** Data records **
++++++

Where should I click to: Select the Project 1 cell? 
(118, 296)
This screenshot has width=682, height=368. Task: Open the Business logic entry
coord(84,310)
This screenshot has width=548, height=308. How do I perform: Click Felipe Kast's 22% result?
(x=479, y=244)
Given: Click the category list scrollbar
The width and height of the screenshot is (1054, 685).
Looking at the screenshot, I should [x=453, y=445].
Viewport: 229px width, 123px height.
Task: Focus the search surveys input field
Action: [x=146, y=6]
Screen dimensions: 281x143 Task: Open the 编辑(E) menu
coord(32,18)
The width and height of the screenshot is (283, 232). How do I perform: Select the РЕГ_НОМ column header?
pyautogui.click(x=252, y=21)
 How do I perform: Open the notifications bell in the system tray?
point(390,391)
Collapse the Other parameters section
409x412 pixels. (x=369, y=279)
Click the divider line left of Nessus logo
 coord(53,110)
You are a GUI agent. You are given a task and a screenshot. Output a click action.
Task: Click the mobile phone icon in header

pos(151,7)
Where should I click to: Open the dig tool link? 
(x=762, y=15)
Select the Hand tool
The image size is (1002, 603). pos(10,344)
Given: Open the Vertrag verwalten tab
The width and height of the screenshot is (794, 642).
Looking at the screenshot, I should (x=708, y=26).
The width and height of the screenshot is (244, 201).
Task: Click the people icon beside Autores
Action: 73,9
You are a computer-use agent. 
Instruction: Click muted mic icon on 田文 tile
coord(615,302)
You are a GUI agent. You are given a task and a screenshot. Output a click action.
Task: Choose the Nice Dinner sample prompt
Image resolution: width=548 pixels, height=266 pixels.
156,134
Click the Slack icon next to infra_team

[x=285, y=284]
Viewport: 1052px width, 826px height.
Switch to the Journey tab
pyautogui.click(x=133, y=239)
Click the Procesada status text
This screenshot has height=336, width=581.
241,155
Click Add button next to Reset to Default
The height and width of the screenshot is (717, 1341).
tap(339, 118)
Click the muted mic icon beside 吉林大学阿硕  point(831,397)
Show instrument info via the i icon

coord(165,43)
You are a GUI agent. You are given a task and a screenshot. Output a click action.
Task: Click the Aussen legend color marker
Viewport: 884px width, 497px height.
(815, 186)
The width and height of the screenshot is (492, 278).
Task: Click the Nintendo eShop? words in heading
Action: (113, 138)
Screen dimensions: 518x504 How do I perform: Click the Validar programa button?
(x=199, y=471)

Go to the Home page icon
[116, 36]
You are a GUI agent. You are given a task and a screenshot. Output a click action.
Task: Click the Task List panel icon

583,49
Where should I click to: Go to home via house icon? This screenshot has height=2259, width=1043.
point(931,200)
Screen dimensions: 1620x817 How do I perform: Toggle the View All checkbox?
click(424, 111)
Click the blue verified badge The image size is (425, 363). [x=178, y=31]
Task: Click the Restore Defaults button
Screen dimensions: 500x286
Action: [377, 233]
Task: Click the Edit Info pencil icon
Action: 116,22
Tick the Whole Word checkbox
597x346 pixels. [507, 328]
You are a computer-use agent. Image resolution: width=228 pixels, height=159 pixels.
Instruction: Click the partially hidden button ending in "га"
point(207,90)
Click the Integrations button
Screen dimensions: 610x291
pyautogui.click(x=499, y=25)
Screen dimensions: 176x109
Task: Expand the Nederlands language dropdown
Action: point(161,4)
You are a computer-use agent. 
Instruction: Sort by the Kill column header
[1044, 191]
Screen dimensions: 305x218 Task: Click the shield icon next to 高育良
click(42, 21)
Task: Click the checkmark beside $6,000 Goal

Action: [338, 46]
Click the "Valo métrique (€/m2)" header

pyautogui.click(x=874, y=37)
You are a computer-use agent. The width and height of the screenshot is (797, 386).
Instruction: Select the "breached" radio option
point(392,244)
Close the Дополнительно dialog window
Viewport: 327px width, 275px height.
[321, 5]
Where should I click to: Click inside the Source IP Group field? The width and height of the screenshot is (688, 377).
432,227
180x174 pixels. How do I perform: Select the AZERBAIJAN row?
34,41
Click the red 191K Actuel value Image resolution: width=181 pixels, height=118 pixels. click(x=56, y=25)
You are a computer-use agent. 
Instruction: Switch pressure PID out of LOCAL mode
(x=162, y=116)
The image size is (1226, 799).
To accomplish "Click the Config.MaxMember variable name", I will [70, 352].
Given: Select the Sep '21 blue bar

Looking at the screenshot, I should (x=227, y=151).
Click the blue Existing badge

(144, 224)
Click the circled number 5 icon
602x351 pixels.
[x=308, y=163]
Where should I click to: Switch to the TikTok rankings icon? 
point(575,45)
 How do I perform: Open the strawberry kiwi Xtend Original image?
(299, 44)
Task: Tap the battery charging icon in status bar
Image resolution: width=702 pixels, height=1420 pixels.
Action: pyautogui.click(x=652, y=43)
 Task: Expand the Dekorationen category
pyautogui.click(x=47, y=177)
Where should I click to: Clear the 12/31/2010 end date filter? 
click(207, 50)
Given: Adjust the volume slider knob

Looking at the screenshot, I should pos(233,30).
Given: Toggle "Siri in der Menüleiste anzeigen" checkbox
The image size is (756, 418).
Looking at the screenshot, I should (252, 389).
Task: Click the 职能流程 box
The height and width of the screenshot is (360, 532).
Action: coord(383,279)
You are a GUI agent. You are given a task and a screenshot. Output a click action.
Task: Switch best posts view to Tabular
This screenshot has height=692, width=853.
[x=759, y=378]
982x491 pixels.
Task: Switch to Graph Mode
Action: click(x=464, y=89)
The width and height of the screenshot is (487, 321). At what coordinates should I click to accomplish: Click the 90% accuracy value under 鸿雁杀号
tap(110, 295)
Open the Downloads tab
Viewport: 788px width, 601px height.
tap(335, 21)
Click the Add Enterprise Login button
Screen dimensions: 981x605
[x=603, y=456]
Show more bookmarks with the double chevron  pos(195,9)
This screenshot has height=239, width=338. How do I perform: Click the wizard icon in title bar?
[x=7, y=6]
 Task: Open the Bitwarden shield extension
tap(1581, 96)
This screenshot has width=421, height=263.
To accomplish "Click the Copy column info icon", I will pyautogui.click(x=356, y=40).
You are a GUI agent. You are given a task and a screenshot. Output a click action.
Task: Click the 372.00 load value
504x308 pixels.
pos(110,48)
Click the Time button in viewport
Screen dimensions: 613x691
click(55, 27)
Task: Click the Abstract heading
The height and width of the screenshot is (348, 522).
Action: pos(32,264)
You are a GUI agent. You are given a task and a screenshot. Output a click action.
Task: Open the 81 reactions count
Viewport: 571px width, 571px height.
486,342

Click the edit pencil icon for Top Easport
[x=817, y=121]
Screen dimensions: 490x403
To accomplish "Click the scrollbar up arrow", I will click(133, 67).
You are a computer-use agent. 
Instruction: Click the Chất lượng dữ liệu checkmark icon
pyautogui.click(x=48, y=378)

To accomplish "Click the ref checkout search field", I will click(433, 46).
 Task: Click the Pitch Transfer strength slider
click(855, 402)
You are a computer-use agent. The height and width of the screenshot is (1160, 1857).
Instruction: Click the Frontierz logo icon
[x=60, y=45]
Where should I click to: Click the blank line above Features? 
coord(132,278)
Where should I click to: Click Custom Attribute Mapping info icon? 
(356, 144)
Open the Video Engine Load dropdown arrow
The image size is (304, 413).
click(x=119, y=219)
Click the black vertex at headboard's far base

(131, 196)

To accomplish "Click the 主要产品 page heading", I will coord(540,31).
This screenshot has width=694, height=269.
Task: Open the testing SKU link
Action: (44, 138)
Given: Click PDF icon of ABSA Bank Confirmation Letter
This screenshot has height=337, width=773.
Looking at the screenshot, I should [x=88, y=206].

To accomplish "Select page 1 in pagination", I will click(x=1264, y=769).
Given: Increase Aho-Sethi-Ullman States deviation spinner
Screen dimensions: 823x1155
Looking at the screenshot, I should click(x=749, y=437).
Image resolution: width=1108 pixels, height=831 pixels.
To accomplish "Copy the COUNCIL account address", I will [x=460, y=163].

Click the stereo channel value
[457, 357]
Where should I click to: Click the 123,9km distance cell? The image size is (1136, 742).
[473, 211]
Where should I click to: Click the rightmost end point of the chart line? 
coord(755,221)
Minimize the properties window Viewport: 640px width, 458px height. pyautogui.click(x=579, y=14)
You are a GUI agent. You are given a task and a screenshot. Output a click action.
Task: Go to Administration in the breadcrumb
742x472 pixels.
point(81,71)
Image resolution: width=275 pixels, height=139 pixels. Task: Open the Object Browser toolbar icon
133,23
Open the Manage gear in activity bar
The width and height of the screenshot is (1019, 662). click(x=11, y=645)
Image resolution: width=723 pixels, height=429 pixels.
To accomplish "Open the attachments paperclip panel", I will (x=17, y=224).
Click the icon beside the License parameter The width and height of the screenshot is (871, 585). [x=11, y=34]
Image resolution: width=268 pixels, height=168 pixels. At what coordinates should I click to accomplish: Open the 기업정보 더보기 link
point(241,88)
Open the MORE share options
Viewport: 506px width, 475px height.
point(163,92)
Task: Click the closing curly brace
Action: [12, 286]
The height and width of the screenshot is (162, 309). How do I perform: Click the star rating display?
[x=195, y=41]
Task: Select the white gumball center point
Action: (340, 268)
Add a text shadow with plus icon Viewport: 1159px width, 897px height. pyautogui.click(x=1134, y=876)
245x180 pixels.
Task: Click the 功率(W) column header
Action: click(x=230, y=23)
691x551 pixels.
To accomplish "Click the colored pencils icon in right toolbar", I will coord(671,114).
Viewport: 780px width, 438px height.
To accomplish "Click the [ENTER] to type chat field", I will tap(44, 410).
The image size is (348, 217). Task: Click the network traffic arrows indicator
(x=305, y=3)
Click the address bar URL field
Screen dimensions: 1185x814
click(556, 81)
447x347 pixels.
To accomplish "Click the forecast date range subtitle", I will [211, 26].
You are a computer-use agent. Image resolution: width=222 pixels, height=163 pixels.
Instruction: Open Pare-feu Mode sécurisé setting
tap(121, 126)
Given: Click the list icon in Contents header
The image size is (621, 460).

++++++

** What is required **
The entries above hold a line with "Where should I click to: Go" and a later line with "You are a computer-use agent. Image resolution: width=228". Write out exactly those lines and all lines between, nothing more.

** Task result **
Where should I click to: Go to home via house icon? This screenshot has height=2259, width=1043.
point(931,200)
Screen dimensions: 1620x817 How do I perform: Toggle the View All checkbox?
click(424, 111)
Click the blue verified badge The image size is (425, 363). [x=178, y=31]
Task: Click the Restore Defaults button
Screen dimensions: 500x286
Action: [377, 233]
Task: Click the Edit Info pencil icon
Action: 116,22
Tick the Whole Word checkbox
597x346 pixels. [507, 328]
You are a computer-use agent. Image resolution: width=228 pixels, height=159 pixels.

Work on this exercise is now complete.